### Exercise brief
Copy the records below word for word, from their first line through the line containing "will tap(188, 10).", including that line.

--- BEGIN Provided records ---

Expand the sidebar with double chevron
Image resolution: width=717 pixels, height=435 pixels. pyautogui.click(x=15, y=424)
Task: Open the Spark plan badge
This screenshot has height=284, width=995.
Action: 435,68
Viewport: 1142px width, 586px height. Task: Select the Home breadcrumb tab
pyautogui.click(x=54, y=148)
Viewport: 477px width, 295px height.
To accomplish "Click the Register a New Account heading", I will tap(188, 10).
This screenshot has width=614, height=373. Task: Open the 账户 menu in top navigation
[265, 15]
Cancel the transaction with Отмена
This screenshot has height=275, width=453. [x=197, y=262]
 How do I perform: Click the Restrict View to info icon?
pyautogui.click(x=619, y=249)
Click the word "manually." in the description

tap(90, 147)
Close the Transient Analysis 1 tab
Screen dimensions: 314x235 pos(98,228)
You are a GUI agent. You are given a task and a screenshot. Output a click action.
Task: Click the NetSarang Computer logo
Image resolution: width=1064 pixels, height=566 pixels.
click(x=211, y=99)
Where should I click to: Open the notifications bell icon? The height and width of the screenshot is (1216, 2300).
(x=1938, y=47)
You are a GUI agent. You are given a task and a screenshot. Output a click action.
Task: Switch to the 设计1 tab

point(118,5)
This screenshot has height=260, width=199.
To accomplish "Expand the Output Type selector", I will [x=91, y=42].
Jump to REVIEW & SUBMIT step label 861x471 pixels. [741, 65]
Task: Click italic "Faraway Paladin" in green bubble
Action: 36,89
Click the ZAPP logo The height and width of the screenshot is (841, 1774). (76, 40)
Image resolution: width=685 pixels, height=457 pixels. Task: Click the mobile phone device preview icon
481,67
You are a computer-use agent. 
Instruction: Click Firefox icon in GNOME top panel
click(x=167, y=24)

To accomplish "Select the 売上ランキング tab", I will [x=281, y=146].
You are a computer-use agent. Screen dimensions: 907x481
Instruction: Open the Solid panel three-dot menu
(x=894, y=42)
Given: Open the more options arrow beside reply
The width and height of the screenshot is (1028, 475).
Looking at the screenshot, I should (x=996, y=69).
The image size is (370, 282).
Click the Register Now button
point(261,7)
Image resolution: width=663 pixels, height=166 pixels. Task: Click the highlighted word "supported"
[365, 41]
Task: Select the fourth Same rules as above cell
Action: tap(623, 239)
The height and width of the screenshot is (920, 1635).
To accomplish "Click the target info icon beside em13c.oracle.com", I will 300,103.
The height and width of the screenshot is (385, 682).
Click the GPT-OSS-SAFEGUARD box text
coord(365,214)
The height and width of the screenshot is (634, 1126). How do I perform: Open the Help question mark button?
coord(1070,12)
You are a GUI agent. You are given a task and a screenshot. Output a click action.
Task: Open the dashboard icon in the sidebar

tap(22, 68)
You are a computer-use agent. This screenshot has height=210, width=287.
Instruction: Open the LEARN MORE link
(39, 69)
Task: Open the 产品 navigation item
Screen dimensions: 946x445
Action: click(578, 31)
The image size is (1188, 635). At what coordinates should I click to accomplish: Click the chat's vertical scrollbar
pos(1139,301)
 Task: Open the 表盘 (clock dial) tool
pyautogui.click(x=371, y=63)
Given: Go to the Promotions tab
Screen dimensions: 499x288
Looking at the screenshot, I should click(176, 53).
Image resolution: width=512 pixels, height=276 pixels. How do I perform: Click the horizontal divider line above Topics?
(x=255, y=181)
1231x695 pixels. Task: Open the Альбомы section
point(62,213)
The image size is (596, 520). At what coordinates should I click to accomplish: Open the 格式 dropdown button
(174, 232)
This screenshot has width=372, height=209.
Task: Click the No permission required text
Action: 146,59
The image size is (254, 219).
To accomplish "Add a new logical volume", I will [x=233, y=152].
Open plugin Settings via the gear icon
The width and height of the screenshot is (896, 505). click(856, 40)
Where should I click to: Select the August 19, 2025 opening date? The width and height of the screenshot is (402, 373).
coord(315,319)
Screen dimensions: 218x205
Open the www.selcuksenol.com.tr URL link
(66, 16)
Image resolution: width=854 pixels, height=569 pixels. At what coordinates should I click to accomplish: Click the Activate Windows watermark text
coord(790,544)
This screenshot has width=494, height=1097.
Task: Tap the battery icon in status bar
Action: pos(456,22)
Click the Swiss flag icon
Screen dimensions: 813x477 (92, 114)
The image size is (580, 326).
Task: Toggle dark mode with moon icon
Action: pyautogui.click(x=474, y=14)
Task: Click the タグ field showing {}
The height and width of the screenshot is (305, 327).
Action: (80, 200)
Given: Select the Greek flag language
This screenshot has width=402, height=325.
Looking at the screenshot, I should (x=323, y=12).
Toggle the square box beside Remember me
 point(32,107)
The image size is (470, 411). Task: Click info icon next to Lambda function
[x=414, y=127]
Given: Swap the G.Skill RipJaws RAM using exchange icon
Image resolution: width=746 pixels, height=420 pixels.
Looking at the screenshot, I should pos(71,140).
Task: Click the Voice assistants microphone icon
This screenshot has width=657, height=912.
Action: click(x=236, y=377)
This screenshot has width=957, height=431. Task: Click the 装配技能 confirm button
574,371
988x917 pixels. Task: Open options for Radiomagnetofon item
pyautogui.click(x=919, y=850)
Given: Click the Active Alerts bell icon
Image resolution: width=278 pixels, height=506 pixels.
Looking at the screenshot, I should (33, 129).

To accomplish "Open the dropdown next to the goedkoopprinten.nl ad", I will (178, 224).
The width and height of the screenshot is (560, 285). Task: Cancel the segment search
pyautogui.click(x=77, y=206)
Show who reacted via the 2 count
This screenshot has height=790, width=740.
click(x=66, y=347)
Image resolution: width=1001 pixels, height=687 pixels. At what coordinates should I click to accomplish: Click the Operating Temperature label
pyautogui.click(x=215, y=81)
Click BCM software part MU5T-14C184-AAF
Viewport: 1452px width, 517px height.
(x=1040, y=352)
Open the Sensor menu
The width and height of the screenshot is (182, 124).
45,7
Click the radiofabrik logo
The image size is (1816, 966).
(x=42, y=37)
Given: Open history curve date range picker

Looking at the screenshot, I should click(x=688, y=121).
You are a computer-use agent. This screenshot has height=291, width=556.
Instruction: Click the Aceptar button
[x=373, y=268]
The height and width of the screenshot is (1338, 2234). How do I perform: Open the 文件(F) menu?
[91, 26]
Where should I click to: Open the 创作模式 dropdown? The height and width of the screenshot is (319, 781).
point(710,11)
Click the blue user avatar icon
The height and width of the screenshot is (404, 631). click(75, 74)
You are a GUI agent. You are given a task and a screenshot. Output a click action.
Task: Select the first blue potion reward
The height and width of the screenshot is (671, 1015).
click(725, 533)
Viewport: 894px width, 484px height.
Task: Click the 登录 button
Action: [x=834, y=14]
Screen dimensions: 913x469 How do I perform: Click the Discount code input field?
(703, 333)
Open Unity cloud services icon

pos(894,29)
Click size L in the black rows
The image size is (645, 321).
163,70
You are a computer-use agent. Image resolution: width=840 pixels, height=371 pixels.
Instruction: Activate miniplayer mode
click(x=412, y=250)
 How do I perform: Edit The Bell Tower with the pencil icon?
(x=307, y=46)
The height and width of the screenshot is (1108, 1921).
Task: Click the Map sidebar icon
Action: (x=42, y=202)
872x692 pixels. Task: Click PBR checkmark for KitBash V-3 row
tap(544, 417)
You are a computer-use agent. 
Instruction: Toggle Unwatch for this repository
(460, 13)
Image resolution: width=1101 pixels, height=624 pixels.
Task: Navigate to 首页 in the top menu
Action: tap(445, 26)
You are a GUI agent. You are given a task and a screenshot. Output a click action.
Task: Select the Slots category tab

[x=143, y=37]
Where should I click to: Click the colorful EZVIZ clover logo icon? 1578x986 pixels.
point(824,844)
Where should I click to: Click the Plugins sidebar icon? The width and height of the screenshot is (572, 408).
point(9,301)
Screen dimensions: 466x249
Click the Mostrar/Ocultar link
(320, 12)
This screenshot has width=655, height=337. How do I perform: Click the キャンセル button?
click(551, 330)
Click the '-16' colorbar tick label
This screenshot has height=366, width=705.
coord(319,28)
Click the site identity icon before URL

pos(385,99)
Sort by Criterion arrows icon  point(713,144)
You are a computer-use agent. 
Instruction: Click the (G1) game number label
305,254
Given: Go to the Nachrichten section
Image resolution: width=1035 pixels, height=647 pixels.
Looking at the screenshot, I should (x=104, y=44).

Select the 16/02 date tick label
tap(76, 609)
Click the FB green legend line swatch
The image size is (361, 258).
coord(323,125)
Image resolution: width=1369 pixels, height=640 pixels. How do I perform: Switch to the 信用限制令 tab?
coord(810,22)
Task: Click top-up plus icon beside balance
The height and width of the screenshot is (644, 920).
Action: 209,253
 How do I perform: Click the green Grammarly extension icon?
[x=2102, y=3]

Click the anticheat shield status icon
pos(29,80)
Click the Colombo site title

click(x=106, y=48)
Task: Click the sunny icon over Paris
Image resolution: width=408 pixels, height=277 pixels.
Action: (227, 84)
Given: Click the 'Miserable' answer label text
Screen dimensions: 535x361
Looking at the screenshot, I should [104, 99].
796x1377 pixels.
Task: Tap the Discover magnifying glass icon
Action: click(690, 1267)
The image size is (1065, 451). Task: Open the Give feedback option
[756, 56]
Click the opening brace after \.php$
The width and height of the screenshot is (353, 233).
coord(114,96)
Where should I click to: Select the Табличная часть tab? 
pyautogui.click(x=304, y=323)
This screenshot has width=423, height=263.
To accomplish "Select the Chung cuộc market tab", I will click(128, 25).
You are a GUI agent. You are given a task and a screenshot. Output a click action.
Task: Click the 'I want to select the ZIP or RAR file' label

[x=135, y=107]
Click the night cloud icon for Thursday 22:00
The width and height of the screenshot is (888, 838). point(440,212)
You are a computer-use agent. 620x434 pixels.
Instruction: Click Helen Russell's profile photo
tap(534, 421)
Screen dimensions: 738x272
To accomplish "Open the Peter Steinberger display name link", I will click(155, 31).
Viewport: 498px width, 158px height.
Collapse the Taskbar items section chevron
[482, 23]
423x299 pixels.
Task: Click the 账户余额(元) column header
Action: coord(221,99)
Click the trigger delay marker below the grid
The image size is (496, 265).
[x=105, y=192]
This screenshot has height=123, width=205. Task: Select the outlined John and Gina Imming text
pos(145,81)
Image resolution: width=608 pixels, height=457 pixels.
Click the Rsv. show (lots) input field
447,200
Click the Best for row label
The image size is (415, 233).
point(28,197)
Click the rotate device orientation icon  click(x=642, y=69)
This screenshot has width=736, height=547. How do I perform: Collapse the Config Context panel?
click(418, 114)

--- END Provided records ---

### Final result
Expand the sidebar with double chevron
Image resolution: width=717 pixels, height=435 pixels. pyautogui.click(x=15, y=424)
Task: Open the Spark plan badge
This screenshot has height=284, width=995.
Action: 435,68
Viewport: 1142px width, 586px height. Task: Select the Home breadcrumb tab
pyautogui.click(x=54, y=148)
Viewport: 477px width, 295px height.
To accomplish "Click the Register a New Account heading", I will tap(188, 10).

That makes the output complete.